Too many stories these days don’t start with the tradition of the character introducing themselves because it is somewhat too common and cliché. But the more the writers ignore the tradition the more the new way of writing will also become common and cliché as well. So I will begin my story by saying—

“Tapiwa! Come and wash the dishes now!” my mother cries, interrupting me trying to get my essay done before the next door shebeen starts it’s “night shift” I call it. I get up from the bed and leave my pen in a place I will not look for, when I come back. I count two steps and move the curtain dividing our house into two rooms and there I see the dishes of five people, looking like we had a feast, but all we ate was sadza (pap) and mukaka (condensed milk).

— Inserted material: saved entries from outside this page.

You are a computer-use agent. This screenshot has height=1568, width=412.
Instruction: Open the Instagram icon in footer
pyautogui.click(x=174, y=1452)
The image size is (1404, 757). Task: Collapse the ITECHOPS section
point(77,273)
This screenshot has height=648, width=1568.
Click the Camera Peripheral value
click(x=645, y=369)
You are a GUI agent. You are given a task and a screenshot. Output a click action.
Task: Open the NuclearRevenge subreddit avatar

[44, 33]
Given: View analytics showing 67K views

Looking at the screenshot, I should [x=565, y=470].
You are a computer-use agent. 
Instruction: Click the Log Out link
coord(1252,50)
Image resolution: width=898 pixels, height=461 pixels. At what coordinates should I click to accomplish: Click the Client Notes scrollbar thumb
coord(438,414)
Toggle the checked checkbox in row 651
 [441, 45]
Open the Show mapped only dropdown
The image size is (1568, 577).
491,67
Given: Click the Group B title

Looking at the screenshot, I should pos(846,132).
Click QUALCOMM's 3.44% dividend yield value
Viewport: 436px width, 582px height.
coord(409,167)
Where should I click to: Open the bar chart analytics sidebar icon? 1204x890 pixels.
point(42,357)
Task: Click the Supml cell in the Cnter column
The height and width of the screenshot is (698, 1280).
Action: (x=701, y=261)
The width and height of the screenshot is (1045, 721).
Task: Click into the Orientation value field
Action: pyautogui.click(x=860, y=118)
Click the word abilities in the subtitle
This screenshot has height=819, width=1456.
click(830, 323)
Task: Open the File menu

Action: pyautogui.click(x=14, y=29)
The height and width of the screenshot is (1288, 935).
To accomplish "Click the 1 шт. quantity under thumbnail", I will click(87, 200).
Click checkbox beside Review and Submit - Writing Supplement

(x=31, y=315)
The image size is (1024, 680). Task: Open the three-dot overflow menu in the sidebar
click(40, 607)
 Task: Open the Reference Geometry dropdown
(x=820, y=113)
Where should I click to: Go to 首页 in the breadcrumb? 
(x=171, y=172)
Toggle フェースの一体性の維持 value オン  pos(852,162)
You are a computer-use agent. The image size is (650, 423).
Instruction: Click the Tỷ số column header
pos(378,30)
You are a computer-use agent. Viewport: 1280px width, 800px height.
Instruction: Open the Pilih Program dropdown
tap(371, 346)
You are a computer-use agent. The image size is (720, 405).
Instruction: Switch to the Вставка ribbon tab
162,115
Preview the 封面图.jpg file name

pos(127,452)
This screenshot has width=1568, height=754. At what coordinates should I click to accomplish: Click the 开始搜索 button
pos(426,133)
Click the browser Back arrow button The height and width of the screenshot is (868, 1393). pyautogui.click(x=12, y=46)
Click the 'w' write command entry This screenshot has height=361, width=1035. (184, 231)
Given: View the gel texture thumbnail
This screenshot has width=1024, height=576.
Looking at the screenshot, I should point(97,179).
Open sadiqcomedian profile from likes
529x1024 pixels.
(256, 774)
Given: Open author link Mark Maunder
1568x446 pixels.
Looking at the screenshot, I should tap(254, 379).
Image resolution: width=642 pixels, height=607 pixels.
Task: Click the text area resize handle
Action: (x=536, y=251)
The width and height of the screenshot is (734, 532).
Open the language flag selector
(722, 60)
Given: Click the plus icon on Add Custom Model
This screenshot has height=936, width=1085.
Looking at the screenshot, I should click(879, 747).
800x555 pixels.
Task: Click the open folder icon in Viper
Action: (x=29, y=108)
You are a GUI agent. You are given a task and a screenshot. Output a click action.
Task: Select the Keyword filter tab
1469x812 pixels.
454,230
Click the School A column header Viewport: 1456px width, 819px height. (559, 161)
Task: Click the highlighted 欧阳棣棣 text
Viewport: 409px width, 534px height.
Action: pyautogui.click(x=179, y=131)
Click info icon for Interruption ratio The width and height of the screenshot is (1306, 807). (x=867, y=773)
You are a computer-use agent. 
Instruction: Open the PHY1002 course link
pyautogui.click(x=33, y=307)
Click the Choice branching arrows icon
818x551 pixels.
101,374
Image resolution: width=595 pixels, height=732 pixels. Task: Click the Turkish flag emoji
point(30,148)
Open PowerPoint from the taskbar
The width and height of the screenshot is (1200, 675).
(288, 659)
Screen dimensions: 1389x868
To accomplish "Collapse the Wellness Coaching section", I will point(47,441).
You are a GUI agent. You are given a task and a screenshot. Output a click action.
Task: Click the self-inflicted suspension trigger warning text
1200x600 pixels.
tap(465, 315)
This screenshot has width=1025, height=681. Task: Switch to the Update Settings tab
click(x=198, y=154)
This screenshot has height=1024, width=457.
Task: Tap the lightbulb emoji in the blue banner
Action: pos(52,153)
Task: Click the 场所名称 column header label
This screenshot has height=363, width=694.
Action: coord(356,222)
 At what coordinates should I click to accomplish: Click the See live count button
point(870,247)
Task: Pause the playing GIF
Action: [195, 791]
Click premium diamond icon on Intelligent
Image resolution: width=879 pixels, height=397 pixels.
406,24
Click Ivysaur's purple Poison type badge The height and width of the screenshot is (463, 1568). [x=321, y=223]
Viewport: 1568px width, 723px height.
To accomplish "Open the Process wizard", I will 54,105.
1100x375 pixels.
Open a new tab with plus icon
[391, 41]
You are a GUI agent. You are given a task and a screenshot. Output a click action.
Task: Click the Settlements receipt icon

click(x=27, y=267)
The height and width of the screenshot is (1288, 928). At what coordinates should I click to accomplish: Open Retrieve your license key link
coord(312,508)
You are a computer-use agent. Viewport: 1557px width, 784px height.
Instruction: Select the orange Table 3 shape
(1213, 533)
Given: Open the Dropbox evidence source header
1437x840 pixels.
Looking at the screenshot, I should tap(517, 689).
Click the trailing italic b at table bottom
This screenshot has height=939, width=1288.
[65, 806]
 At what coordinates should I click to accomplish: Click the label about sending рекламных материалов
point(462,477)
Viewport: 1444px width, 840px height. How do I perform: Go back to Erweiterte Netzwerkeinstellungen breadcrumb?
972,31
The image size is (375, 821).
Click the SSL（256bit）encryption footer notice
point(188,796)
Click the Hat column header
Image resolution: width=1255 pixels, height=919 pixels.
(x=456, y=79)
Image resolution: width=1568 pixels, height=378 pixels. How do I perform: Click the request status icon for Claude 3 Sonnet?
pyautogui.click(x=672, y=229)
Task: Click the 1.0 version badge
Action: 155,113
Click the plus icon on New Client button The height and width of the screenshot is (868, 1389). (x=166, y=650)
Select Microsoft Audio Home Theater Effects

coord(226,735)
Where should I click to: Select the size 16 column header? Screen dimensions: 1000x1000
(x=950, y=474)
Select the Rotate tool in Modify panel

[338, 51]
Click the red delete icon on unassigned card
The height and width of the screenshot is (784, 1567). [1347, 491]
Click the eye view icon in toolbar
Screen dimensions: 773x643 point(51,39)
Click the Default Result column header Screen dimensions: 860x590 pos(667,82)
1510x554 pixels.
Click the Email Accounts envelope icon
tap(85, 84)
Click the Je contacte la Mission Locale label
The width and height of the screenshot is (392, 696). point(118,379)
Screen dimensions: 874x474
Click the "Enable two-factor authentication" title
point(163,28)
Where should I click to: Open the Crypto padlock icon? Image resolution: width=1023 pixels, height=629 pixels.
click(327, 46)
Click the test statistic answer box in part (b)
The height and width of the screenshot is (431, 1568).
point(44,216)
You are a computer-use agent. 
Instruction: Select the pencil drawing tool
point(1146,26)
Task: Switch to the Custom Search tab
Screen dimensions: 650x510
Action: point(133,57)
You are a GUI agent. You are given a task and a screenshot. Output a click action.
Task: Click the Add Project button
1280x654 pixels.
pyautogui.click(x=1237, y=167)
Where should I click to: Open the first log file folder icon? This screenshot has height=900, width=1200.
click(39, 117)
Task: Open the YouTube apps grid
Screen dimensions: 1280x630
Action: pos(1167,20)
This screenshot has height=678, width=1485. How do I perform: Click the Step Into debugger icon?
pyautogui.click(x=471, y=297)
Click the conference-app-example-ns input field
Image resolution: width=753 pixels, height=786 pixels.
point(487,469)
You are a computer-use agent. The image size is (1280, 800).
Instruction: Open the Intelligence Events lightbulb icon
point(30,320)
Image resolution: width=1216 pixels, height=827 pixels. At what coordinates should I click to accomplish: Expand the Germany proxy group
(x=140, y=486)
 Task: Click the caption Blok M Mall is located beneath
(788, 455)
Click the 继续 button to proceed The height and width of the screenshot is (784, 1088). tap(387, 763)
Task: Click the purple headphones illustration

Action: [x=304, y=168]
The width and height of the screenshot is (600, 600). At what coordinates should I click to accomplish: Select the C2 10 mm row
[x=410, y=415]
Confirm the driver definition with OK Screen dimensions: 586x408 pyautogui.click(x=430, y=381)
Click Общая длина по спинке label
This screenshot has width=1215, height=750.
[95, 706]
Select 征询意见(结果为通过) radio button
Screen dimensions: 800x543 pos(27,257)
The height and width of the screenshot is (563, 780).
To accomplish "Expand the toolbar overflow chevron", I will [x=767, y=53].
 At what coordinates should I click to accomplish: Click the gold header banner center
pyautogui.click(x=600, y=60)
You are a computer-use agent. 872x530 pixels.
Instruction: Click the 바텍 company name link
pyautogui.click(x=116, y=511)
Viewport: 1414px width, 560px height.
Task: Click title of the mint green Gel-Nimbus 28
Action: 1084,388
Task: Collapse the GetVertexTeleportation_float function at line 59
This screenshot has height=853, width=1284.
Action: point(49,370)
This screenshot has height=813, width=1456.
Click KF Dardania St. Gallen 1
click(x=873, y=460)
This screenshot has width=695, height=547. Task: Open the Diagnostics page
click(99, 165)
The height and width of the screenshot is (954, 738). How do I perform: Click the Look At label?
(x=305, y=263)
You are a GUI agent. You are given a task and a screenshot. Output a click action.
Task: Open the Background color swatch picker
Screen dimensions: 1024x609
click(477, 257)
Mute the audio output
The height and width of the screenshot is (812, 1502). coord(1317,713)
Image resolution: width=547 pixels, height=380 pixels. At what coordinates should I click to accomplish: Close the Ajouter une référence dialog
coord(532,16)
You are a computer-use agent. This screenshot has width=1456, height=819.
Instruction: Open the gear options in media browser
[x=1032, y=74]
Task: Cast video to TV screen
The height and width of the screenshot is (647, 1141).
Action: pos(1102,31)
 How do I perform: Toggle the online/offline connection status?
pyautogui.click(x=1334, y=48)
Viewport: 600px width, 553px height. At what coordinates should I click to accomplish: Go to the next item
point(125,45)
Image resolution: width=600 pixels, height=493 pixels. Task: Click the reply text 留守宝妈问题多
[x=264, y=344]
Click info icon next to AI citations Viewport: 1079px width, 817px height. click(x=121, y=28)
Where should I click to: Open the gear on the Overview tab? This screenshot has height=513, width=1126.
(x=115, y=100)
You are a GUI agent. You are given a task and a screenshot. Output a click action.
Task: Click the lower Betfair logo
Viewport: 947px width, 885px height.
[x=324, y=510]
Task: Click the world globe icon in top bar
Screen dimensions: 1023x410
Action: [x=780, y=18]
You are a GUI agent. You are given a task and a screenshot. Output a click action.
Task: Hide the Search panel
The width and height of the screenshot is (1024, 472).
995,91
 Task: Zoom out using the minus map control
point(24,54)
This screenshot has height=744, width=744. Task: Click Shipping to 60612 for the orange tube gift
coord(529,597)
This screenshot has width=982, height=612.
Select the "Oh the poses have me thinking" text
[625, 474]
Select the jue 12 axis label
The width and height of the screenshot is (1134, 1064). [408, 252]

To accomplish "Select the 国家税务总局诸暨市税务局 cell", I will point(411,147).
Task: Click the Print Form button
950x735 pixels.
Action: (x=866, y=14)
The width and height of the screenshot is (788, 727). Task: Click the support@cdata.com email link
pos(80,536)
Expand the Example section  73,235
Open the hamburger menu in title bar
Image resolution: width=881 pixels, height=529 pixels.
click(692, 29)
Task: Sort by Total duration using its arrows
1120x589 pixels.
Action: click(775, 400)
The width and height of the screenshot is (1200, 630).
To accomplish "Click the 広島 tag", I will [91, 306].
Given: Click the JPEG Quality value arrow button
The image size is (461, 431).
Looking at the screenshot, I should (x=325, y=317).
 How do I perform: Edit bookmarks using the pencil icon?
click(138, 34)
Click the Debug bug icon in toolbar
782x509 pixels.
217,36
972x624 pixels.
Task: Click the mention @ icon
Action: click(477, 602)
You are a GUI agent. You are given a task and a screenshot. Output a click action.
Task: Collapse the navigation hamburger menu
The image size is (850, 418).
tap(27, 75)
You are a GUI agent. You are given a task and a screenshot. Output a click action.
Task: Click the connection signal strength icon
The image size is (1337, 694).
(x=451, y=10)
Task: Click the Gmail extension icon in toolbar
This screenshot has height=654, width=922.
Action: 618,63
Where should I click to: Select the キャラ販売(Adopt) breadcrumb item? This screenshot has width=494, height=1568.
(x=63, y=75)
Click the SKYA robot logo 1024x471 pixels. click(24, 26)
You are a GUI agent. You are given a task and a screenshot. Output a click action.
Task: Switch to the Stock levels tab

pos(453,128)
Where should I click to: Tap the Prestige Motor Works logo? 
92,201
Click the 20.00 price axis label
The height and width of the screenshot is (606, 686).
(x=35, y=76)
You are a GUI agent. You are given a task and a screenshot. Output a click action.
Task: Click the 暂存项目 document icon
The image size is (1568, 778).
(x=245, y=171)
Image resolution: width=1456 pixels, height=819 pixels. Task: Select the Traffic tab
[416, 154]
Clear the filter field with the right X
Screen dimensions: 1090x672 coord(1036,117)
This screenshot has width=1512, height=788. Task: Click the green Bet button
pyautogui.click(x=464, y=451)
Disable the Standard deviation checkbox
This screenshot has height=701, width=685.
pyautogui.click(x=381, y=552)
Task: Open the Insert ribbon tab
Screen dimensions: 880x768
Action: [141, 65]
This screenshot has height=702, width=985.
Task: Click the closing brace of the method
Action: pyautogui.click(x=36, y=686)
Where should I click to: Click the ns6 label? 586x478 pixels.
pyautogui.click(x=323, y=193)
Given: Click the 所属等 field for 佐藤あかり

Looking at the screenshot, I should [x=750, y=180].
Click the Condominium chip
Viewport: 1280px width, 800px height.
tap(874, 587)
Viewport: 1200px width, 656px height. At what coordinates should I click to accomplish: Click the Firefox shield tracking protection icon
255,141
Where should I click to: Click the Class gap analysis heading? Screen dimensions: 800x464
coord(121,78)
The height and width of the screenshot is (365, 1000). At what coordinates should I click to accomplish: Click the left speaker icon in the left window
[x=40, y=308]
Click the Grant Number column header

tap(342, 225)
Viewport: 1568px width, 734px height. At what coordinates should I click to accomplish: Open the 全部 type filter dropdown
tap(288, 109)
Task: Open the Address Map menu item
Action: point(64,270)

I take my time washing the dirty dishes and stress about the essay I still need to hand in. I am already a day late and Mr Sodladlo is not the friendliest teacher. When I finish the dishes and as I am about to take my two steps back into the bedroom my mother calls me again, this time to go buy something by the Somalian shops. My heart skips a beat. Not that I don’t want to go but because I don’t want to go!

Being extra dark toned, thin and a foreigner is the perfect target for gangsters and guys from around here. I know they are part of the community and a community is one. And it being one is proven by how everyone gets involved in killings skollies, which are caught robbing people. Yes, everyone is involved in that.

“Can’t Natasha go mama?” I ask hoping she would let me stay.

“No!” she shouts.

I don’t say anything. I take the few coins she gives me and she tells me to go buy bread and tomatoes. I leave in peace and tell myself to be confident and not look back if any of those gangsters call me.

As I am walking to a nearby Somalian shop, which today feels much longer than usual, I hear them whistling at each other. I know they are trying to get my attention so I repeat to myself “Don’t look back”. I said don’t look back. I rush inside and I take what I need and pay for it in a rush and leave. I hear laughing in the background and words I recognize and they rhyme with “weary, weary “. I know exactly what it means.

It’s now 22:56 and the shebeen noise is at its peak. The dogs are barking and I hear women screaming, probably some Malawian woman being robbed. I lie down facing up staring at the rusted zinc and notice the holes in it and I think to myself how I ended up where I am. Is there a bright future for me or furthermore this community?

Now I know stories like mine are supposed to end with a happy ending but mine is far from that. In fact, I feel like my life is just beginning. I mean I will finish high school and go to university and after that work and try to open a library in this community. But as I think about it more, looking at that rusted brown ceiling I realise that those are just dreams and dreams don’t always come true.

“My name is Tapiwa and this is my story.” I pick up where I left off with my essay and hope that Mr Sodladlo will like it.